» **TASK TO COMPLETE**
A single number is the whole answer: the tally of lines in the data below that include the word "computer".

» **Dataset entries**
-=-=-

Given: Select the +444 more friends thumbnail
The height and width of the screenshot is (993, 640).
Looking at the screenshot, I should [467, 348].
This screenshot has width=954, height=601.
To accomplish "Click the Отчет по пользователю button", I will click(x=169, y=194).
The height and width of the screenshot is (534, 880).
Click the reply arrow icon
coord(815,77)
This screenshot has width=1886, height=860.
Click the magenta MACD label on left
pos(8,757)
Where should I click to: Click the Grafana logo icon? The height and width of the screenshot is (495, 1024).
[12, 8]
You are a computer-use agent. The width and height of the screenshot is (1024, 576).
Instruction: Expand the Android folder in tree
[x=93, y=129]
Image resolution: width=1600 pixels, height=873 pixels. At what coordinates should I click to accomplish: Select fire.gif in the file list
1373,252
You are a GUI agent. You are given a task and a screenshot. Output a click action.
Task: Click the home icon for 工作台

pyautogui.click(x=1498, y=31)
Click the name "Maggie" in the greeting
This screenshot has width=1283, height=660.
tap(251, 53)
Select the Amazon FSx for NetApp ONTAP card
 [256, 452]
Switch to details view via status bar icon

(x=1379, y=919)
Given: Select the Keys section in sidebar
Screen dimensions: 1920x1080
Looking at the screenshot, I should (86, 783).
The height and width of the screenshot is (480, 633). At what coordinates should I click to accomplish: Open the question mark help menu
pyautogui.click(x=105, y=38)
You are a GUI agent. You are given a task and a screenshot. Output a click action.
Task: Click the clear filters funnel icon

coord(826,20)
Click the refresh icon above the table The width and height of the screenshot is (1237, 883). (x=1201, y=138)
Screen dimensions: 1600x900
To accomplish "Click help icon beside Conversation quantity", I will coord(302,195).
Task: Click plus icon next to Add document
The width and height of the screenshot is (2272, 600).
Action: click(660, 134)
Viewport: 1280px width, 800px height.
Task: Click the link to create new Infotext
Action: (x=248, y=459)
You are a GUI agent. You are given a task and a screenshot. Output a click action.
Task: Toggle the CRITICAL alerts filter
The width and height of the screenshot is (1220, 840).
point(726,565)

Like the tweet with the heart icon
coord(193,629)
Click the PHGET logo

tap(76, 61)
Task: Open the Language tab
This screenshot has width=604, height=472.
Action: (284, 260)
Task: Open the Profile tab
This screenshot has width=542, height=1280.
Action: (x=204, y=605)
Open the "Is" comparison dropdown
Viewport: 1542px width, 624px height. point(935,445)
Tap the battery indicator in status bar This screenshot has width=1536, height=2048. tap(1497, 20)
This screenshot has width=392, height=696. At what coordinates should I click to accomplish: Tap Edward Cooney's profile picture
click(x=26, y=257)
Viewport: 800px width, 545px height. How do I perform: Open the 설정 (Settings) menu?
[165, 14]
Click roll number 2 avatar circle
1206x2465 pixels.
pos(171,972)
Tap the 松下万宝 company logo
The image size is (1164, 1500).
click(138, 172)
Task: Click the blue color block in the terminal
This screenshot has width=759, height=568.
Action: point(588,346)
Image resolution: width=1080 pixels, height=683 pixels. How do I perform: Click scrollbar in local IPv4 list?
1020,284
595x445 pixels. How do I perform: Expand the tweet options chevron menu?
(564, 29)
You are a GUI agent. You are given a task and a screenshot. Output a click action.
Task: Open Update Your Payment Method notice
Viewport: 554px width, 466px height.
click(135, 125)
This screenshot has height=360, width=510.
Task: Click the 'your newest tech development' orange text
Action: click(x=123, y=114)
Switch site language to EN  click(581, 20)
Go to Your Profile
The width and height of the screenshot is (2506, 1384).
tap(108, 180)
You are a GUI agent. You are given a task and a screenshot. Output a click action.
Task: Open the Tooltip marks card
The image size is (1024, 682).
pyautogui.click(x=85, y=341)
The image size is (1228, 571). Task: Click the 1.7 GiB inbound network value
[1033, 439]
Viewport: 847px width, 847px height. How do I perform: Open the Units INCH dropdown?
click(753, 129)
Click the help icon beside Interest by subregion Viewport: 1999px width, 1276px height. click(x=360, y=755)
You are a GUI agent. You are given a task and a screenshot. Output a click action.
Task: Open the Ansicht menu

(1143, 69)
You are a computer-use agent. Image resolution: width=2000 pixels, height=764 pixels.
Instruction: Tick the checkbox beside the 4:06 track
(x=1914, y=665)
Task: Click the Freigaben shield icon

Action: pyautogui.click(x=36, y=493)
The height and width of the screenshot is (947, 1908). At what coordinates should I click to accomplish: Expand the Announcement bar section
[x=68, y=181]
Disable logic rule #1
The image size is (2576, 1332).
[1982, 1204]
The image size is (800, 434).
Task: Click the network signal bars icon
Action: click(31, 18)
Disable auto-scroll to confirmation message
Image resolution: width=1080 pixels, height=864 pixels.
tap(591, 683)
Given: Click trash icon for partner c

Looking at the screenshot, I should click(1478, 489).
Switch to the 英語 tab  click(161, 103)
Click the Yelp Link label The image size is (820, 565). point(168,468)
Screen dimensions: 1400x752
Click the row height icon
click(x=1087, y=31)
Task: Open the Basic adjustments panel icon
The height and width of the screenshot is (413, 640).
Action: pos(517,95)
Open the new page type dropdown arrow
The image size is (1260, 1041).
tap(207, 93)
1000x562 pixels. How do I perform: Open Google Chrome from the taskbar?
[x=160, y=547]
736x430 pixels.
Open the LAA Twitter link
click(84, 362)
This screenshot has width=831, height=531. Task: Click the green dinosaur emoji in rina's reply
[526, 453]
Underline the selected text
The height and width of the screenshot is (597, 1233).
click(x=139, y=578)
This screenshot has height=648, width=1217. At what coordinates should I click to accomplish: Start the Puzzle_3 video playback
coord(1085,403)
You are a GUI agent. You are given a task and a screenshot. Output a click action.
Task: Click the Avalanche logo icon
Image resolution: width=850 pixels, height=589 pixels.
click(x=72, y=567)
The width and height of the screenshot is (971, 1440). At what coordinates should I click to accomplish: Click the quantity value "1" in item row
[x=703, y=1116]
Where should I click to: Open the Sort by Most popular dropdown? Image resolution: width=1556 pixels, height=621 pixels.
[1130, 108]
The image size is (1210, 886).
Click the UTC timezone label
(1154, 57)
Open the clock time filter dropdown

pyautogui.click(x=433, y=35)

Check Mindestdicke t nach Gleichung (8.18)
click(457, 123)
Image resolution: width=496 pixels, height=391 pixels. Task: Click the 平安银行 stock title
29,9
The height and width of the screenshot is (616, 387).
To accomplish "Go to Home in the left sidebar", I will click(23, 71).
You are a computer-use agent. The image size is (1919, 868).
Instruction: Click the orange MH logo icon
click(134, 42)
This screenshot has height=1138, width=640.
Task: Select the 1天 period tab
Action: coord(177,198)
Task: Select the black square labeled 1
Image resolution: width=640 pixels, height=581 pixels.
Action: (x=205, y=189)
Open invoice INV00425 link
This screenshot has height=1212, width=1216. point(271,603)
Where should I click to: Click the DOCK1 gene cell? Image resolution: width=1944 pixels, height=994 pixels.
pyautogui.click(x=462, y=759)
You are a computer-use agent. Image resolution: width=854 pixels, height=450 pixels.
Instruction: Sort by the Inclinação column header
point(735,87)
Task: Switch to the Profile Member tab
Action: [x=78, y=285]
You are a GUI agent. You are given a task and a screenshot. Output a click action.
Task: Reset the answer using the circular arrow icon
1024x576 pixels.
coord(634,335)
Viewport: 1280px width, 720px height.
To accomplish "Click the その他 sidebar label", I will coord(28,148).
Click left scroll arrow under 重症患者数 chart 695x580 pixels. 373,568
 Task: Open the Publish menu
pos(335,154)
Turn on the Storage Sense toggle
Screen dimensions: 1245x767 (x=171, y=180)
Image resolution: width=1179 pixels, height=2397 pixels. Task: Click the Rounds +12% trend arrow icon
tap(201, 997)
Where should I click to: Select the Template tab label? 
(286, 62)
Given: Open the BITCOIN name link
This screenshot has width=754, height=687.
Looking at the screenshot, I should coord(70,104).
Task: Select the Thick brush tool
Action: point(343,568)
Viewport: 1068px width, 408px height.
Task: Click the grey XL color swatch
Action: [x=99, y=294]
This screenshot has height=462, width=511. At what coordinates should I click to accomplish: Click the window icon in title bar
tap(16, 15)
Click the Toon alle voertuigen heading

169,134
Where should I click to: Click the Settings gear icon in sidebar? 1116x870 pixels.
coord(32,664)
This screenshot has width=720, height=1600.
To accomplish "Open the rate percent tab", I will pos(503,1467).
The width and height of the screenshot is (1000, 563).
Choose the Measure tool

-=-=-

» **REPLY**
4